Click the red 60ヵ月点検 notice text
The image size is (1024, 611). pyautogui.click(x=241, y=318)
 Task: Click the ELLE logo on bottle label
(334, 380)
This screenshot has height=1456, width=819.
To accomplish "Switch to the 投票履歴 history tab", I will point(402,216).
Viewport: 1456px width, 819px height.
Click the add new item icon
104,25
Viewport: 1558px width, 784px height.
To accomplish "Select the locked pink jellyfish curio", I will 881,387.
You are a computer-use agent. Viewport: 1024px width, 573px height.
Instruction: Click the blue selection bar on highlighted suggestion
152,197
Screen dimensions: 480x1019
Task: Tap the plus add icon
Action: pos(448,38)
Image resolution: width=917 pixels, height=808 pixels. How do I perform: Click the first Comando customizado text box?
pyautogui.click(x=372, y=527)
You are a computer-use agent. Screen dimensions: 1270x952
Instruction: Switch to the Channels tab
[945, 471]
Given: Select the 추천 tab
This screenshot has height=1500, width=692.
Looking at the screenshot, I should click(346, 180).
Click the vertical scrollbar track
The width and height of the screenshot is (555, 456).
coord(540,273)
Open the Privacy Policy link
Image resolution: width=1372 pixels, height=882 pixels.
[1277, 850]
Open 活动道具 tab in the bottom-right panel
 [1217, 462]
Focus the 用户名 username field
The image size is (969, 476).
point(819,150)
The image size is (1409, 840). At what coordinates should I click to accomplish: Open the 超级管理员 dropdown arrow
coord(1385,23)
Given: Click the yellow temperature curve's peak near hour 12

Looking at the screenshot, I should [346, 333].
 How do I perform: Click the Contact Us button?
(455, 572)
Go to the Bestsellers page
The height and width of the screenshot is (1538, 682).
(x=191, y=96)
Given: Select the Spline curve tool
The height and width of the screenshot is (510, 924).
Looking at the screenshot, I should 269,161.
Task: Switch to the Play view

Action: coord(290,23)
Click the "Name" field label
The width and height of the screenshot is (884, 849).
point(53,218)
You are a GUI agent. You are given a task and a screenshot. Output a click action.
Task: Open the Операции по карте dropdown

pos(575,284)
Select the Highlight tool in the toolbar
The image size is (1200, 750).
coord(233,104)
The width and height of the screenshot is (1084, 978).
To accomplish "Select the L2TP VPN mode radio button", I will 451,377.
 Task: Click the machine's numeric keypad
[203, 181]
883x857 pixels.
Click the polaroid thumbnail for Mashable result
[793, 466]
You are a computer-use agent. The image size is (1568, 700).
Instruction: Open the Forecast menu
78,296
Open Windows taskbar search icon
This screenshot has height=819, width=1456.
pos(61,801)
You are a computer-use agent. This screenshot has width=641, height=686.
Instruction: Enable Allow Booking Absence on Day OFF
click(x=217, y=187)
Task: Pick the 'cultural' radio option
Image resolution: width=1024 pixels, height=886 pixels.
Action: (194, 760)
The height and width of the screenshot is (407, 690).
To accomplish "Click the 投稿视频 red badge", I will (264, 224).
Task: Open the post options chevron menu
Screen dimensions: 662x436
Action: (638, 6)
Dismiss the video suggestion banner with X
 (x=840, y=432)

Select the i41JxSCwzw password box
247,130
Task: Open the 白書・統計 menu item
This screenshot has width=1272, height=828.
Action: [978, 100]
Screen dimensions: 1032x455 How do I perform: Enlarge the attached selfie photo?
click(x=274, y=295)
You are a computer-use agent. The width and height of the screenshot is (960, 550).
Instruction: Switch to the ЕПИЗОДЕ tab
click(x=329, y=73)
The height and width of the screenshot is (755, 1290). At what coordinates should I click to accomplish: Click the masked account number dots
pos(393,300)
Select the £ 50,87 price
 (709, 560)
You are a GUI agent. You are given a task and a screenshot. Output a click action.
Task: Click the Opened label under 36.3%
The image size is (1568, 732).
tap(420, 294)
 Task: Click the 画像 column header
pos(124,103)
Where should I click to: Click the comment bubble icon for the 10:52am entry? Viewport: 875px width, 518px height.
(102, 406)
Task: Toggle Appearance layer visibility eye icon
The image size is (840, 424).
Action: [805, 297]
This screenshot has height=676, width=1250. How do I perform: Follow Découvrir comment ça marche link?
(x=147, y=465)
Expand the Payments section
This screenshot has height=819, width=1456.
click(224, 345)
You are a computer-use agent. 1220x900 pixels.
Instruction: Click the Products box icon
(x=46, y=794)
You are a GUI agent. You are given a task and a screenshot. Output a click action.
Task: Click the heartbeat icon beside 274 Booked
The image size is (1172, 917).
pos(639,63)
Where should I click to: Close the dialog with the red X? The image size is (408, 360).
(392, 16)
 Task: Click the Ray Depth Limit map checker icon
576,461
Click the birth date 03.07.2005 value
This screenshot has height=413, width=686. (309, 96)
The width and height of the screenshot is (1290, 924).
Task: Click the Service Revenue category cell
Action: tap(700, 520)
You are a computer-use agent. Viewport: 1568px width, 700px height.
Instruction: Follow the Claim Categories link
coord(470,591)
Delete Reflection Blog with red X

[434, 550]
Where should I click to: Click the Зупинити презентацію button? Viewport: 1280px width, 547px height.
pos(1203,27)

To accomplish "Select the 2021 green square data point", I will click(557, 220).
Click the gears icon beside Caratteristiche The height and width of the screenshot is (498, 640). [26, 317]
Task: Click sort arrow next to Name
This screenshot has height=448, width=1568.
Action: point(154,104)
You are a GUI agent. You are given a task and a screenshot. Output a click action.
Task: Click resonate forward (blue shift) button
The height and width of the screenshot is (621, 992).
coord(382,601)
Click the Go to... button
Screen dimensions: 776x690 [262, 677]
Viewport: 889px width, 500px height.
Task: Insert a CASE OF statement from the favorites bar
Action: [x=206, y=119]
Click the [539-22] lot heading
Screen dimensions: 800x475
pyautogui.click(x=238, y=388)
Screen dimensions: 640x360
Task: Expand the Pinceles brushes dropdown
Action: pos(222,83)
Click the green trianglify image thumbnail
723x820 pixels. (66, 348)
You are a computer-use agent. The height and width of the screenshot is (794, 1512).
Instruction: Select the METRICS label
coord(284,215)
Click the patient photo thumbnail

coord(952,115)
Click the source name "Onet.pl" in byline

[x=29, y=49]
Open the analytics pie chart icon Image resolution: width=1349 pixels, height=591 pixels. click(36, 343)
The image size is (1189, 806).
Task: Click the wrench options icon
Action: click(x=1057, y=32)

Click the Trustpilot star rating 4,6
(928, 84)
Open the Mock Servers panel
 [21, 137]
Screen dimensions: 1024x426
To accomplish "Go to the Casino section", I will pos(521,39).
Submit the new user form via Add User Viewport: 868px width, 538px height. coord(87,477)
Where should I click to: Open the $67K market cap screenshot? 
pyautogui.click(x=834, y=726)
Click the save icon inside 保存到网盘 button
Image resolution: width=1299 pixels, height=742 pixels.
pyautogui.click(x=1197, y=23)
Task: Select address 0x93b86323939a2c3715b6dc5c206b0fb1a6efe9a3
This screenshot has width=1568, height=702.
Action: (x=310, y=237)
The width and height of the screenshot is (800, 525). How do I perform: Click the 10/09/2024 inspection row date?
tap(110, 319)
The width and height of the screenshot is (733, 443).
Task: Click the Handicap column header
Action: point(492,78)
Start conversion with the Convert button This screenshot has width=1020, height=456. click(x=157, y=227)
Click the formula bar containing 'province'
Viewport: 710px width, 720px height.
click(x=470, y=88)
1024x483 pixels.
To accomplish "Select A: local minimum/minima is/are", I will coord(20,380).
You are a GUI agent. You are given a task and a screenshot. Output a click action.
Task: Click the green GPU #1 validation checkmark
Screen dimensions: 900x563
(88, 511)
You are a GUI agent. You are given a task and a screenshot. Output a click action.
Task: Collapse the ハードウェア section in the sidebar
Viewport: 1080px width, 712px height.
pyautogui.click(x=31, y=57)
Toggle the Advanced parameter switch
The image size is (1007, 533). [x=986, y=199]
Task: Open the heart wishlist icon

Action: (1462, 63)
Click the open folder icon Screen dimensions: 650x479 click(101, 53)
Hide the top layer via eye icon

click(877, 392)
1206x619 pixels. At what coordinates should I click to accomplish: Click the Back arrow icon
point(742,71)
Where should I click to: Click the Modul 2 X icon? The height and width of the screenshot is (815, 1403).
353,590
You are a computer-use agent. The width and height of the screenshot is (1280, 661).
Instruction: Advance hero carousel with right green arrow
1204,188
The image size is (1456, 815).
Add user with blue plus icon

ACTION ITEM :: Both the first line of the data above and the line with "Viewport: 1456px width, 819px height." must be included; please return exactly those lines and the ones between them.

WORKED SOLUTION ::
Click the red 60ヵ月点検 notice text
The image size is (1024, 611). pyautogui.click(x=241, y=318)
 Task: Click the ELLE logo on bottle label
(334, 380)
This screenshot has height=1456, width=819.
To accomplish "Switch to the 投票履歴 history tab", I will point(402,216).
Viewport: 1456px width, 819px height.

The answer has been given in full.